Архив

Михаил Полицеймако: «Я с 18 лет в браке, и возможности нагуляться у меня не было»

Актер Михаил Полицеймако впервые пожаловал на фестиваль «Киношок», чтобы представить в конкурсе полнометражную ленту «Три девушки», где он исполнил одну из главных ролей. Важная фестивальная миссия не помешала сыну легендарного Семена Фарады насладиться красотами Анапы и побеседовать с «МК-Бульваром».

3 октября 2007 18:14
2956
0

Актер Михаил Полицеймако впервые пожаловал на фестиваль «Киношок», чтобы представить в конкурсе полнометражную ленту «Три девушки», где он исполнил одну из главных ролей. Важная фестивальная миссия не помешала сыну легендарного Семена Фарады насладиться красотами Анапы и побеседовать с «МК-Бульваром».

— Михаил, чем вас сразу привлекла идея «Трех девушек»?

— Во-первых, я давно дружу с режиссером Мурадом Ибрагимбековым, снимался уже у него и в «Истинных происшествиях» по Зощенко, и в «Замыслил я побег» по Полякову — и мы, что называется, сработались. Мне нравятся такие люди, у которых не исчезает желание искать, делать что-то новое, а не банально гнаться за материальной выгодой. Плюс меня, конечно, не мог не привлечь сценарий. Там так вкусно изображен Баку с его нравами. На мой взгляд, Мурад — это азербайджанский Кустурица. Он так поэтично снимает родной город. Три месяца мы с Сережей Фроловым и Равшаной Курковой жили в Баку в окружении наших азербайджанских коллег и имели возможность наблюдать за тамошней жизнью. Лично я научился петь и ругаться по-азербайджански.

— На фестиваль вы приехали с мамой.
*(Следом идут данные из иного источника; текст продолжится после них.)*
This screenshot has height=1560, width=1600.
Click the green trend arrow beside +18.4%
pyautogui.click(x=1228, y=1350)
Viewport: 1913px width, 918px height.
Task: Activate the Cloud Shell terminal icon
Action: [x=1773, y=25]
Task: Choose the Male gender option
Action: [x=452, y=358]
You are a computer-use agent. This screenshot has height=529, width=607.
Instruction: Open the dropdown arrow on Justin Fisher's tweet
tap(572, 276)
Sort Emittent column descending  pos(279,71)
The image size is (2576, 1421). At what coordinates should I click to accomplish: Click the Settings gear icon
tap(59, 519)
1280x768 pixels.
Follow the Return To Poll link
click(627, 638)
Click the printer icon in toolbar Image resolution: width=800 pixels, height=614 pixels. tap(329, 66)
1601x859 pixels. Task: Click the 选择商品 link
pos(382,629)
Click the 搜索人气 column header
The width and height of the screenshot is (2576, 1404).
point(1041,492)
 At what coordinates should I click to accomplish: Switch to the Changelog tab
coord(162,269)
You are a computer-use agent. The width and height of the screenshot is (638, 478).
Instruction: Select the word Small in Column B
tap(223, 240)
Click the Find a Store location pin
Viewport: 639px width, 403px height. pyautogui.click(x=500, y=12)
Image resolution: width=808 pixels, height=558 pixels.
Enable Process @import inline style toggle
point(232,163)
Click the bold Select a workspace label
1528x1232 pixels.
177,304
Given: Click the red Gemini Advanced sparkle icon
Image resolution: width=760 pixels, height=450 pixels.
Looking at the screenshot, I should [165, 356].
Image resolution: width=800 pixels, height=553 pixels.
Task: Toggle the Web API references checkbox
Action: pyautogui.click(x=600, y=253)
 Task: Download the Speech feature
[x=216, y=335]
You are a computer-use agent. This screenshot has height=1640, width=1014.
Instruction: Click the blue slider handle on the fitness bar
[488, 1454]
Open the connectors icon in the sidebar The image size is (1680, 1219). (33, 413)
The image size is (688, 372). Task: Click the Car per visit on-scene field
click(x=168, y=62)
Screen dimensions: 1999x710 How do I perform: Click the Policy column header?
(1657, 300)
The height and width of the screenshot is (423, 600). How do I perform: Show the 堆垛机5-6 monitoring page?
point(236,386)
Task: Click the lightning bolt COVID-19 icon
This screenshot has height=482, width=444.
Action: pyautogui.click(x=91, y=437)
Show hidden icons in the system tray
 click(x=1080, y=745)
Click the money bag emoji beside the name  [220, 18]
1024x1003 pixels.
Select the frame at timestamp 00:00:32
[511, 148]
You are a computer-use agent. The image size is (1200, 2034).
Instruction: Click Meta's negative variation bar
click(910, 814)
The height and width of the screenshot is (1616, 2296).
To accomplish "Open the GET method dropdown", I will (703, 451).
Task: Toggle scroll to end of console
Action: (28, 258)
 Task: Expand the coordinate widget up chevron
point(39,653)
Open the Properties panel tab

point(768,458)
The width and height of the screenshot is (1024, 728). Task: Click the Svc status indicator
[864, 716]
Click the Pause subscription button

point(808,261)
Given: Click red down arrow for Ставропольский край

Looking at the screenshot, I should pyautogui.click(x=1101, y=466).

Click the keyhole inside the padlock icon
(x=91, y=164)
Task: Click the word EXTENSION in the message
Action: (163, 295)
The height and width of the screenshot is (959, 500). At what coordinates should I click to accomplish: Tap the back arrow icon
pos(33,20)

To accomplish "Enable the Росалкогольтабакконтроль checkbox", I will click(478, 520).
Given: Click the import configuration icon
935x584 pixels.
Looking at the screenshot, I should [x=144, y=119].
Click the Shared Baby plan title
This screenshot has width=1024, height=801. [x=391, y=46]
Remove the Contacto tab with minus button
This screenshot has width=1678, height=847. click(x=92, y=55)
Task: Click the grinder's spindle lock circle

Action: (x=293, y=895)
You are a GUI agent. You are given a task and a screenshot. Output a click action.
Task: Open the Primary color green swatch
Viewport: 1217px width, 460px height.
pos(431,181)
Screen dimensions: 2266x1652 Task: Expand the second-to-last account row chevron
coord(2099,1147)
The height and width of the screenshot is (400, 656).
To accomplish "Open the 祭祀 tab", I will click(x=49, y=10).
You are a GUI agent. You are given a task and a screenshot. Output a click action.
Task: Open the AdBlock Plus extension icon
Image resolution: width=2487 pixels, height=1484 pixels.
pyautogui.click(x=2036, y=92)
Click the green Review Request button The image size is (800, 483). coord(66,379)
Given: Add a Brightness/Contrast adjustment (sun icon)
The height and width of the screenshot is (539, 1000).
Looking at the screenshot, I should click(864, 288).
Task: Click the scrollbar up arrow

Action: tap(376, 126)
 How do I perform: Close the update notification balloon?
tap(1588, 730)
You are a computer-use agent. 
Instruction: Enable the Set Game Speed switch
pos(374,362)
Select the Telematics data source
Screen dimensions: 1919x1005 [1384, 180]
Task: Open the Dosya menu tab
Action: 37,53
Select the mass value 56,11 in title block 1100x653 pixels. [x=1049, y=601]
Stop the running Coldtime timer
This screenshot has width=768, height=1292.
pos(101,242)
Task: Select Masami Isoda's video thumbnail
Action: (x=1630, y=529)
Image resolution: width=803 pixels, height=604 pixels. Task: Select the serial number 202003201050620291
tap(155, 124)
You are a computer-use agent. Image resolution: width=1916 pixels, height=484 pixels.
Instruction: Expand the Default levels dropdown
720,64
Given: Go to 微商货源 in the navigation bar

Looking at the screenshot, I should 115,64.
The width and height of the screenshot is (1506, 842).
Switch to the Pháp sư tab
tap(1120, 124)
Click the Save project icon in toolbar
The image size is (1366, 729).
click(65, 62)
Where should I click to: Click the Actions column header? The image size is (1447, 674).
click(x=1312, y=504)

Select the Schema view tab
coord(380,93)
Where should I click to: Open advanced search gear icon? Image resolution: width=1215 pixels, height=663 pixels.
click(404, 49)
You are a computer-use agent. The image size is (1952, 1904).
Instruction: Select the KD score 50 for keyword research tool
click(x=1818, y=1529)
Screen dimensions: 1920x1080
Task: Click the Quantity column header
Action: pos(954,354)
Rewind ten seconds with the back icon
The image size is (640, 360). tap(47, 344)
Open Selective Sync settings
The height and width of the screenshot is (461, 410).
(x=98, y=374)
Насколько для вас важно ее мнение по поводу вашей работы и можно ли вас назвать маменькиным сынком?

— Вообще-то я из тех, кто сам себя сделал. Да, я вырос в театральной среде, но всегда был сам по себе.

Понятно, что родители пытались меня образовывать, поэтому я ходил в музыкальную школу и усиленно занимался английским. Разумеется, я прислушивался к мнению мамы с папой, но, откровенно говоря, все решения принимал самостоятельно. Сейчас же мне важно, одобряют или нет родители мои работы. Если да, то мне безумно приятно. Хотя определяющим фактором для меня является взгляд человека с улицы, который не знаком со мной лично и чье мнение более объективно. Не скрою, горжусь, когда ко мне подходят люди и благодарят, например, за фильм «День денег». А для родителей ты всегда хорош, каким бы лоботрясом и бездельником ни был. Вот мне сейчас 31 год, и я знаю некоторых парней, московских мажоров, которые в этом возрасте живут на деньги родителей. Так вот мне подобная ситуация абсолютно непонятна.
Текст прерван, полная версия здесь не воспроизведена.